At times, I have felt that my brothers and sisters in Christ find it something of an oddity that Paula and I are Anglican (understood as semi-Catholic). This article does a pretty good job of explaining what led us into this tradition, and why developing and expressing our faith through liturgy, sacrament and symbol is so powerful.
Below is an excerpt from the article:
In Younger Evangelicals, Webber discerned three phases of evangelicalism since 1950, each dominated by a different paradigm of church life and discipleship. Each group continues in some form today, but the first two have been superseded by the third: “traditional” (1950-1975), “pragmatic” (1975-2000), and “younger” (2000-?).
Traditionals focus on doctrine-or as Webber grumps, on “being right.” They pour their resources into Bible studies, Sunday school curricula, and apologetics materials.

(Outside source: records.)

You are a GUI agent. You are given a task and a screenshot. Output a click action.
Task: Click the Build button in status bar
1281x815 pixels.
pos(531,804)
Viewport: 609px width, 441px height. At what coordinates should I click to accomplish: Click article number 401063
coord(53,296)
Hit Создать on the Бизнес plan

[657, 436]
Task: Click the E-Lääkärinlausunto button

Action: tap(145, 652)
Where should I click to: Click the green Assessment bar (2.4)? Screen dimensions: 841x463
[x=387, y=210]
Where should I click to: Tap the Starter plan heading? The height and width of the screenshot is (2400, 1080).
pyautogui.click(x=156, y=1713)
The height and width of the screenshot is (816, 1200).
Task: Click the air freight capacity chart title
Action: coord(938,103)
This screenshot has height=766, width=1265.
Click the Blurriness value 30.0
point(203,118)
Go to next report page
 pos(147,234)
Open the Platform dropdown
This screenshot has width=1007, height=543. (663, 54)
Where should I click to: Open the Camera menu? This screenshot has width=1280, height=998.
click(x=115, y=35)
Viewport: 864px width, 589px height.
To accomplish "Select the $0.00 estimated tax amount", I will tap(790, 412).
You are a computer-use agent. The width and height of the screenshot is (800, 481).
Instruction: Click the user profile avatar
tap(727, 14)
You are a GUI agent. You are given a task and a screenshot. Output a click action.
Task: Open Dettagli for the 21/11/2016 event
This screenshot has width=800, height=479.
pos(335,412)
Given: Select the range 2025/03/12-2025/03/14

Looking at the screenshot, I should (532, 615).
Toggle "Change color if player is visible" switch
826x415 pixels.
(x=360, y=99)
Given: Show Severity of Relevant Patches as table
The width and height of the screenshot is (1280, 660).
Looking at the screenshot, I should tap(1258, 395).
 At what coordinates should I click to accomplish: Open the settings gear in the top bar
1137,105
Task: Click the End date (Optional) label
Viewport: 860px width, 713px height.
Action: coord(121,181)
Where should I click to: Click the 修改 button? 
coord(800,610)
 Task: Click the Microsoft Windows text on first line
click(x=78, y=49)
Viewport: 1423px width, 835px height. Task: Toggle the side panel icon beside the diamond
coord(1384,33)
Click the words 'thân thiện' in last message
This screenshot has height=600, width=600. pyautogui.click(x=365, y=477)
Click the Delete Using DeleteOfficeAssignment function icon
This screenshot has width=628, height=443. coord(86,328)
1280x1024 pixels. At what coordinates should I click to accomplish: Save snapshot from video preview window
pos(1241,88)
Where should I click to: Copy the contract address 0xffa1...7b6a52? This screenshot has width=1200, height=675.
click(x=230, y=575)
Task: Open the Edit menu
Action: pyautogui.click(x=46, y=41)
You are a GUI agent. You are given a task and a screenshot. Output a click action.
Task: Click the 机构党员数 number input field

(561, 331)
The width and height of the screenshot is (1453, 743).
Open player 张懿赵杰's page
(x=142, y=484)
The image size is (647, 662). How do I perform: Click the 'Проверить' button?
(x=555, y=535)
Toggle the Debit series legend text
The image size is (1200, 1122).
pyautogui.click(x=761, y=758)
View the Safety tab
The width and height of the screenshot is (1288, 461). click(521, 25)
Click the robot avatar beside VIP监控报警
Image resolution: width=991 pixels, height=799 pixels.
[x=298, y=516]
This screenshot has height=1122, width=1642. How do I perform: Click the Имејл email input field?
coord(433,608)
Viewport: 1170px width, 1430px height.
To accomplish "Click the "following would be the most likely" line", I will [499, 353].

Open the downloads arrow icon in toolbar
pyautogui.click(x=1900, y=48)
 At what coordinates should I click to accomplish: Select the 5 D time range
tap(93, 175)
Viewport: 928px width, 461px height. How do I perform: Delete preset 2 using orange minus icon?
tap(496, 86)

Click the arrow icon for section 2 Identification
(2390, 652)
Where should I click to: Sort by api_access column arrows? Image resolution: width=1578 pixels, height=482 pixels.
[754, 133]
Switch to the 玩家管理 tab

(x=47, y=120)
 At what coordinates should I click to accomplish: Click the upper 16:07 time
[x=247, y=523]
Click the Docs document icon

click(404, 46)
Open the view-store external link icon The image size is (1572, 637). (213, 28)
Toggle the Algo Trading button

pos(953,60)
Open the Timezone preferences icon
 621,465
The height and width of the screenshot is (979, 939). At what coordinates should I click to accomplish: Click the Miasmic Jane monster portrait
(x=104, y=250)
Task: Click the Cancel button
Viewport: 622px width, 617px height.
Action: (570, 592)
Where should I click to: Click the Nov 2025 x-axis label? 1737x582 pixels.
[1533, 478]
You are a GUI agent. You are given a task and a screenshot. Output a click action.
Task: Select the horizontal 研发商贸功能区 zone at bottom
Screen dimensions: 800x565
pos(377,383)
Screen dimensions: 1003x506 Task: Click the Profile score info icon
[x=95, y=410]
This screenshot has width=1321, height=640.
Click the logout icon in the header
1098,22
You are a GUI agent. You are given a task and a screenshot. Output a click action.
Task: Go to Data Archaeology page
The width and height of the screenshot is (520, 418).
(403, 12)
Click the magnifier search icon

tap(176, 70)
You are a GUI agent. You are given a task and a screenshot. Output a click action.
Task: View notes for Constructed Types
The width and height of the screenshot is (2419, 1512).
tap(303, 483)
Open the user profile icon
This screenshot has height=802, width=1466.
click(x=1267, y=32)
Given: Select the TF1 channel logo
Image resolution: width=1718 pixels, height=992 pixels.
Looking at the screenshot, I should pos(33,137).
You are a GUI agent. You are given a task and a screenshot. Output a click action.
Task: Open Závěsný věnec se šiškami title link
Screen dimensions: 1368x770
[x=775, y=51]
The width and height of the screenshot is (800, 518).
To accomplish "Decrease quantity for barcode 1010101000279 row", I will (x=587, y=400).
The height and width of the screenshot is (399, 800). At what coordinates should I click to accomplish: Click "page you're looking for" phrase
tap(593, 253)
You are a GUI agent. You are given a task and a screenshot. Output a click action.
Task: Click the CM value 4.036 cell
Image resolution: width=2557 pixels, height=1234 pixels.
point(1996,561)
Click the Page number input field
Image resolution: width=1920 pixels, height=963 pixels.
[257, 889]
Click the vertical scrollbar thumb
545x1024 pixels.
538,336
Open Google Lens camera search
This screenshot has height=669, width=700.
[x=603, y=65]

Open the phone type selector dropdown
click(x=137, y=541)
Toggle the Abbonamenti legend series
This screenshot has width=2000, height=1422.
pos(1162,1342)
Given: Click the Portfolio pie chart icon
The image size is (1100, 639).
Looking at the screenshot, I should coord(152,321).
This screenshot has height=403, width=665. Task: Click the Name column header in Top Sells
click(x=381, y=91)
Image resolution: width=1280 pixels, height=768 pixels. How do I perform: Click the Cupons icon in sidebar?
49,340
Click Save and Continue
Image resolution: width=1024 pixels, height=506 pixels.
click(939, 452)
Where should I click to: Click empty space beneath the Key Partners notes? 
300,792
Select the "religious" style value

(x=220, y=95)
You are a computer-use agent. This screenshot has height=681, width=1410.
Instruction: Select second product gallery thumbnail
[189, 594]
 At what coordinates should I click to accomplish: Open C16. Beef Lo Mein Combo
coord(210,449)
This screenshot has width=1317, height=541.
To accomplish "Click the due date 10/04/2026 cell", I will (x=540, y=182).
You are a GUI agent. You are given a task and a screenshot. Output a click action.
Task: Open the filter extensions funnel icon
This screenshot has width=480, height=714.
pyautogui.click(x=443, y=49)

The pragmatics “do” church growth, spawning the culturally engaged (and hugely successful) seeker-sensitive trend, with full-service megachurches and countless outreach programs. Currently, the younger evangelicals seek a Christianity that is “embodied” and “authentic”, distinctively Christian. In this they follow Stanley Hauerwas’s and William H. Willimon’s widely read 1989 manifesto, Resident Aliens: Life in the Christian Colony, which calls the church to reject individualism, consumerism, and a host of other modern malaises.
For the younger evangelicals (Webber’s tag refers to “emerging,” if not Emergent, evangelicalism), traditional churches are too centered on words and propositions. And pragmatic churches are compromising authentic Christianity by tailoring their ministries to the marketplace and pop culture. The younger evangelicals seek a renewed encounter with a God beyond both doctrinal definitions and super-successful ministry programs.
So what to do? Easy, says this youth movement: Stop endlessly debating and advertising Christianity, and just embody it. Live it faithfully in community with others-especially others beyond the white suburban world of many megachurch ministries. Embrace symbols and sacraments. Dialogue with the “other two” historic confessions: Catholicism and Orthodoxy. Recognize that “the road to the church’s future is through its past.” And break out the candles and incense. Pray using the lectio divina. Tap all the riches of Christian tradition you can find.